> [SET PROBLEM A]: From the passage on Ukraine's banking cleanup, print the part that begins with the words containing "That bank is" and ends with "Union in 1991.".

> [DOCUMENT EXCERPT]:
※
Valeriya Gontareva unexpectedly meets with Igor Kolomoisky in the hallway of the central bank in late May.
Valeriya Gontareva unexpectedly meets with Igor Kolomoisky in the hallway of the central bank in late May.
Photographer: Dmitriy Larin/Ukrayinska Pravda

That bank is Privatbank and it is controlled by Igor Kolomoisky, one of the wealthiest men in Ukraine. How Gontareva persuades Kolomoisky to sever Privatbank’s ties to the rest of his sprawling business empire will determine whether her drive to reform the banking system succeeds. Through a spokesman, Gontareva declined to comment on the conversation with Soros.

So far, her cleanup, which has eliminated banks with insufficient capital or that were suspected of criminality, is a rare success in Ukraine’s efforts to overhaul its economy and reduce the role of the tycoons who’ve dominated its business and politics since the country gained independence from the Soviet Union in 1991.
※
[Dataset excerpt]

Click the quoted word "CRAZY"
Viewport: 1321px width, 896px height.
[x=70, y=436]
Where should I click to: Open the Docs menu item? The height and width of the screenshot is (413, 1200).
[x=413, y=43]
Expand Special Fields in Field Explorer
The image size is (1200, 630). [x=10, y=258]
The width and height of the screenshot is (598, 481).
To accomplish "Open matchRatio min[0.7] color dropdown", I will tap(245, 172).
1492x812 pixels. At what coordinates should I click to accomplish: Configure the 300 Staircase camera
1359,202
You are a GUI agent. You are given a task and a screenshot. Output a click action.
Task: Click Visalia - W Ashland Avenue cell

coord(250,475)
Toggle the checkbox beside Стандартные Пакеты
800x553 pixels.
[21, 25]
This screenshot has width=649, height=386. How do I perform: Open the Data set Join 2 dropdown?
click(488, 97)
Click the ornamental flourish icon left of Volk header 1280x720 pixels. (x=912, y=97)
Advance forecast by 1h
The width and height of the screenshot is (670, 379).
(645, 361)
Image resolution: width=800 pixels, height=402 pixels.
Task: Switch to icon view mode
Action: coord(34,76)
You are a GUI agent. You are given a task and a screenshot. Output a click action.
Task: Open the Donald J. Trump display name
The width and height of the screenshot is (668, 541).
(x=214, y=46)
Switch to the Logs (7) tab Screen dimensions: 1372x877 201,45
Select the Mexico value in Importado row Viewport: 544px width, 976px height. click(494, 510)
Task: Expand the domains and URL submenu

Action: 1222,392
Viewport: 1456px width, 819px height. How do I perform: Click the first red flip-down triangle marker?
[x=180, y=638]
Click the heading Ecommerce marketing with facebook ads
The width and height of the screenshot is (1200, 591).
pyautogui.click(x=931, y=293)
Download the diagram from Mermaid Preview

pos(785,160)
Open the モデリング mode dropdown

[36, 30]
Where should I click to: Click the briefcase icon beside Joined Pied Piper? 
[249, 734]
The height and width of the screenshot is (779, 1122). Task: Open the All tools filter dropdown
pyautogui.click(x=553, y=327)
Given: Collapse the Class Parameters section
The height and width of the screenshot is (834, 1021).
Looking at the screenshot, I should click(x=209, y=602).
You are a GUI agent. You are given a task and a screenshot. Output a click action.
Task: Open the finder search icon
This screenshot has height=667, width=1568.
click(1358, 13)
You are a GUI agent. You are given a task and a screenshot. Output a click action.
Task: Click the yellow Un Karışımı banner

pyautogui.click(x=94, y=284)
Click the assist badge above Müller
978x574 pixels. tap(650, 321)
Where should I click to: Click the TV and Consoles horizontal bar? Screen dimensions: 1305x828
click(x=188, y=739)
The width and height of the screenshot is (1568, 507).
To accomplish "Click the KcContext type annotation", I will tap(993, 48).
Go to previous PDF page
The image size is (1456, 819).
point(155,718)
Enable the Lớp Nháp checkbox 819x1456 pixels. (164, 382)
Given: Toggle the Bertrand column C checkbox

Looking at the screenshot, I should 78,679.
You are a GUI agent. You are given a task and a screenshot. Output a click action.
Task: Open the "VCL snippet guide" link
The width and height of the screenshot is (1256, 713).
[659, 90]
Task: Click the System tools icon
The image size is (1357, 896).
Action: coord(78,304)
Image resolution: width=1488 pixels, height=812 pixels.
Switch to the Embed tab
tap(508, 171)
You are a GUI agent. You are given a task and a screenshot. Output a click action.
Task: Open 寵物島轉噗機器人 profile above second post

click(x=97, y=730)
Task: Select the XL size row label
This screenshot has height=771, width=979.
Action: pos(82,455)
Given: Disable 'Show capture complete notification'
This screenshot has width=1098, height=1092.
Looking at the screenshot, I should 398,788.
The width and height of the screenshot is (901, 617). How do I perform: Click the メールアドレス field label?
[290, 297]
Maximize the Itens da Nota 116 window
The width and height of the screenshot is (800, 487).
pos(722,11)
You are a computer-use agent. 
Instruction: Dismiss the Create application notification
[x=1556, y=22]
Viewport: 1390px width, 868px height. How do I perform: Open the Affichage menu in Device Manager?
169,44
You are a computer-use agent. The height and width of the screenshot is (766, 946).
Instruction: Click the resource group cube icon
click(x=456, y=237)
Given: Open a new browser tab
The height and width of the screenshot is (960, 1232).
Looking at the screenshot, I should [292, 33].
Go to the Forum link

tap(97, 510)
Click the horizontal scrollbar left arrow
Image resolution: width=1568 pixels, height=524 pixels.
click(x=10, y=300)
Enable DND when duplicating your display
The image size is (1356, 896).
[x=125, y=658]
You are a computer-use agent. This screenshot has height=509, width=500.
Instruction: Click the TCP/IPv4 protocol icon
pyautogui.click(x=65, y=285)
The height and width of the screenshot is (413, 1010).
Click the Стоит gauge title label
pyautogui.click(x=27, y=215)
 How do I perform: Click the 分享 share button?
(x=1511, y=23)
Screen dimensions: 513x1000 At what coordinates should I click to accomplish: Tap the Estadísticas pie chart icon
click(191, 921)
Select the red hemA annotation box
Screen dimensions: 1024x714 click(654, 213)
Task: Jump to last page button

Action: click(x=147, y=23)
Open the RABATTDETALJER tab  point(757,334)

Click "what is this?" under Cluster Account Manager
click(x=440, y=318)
※
> [SET PROBLEM B]: Output the portion of the entries that starts with the line containing "Cluster Account Manager" and runs through the end of the entries, reproducing those lines verbatim.

> [EXERCISE RESULT A]:
That bank is Privatbank and it is controlled by Igor Kolomoisky, one of the wealthiest men in Ukraine. How Gontareva persuades Kolomoisky to sever Privatbank’s ties to the rest of his sprawling business empire will determine whether her drive to reform the banking system succeeds. Through a spokesman, Gontareva declined to comment on the conversation with Soros.

So far, her cleanup, which has eliminated banks with insufficient capital or that were suspected of criminality, is a rare success in Ukraine’s efforts to overhaul its economy and reduce the role of the tycoons who’ve dominated its business and politics since the country gained independence from the Soviet Union in 1991.

> [EXERCISE RESULT B]:
Click "what is this?" under Cluster Account Manager
click(x=440, y=318)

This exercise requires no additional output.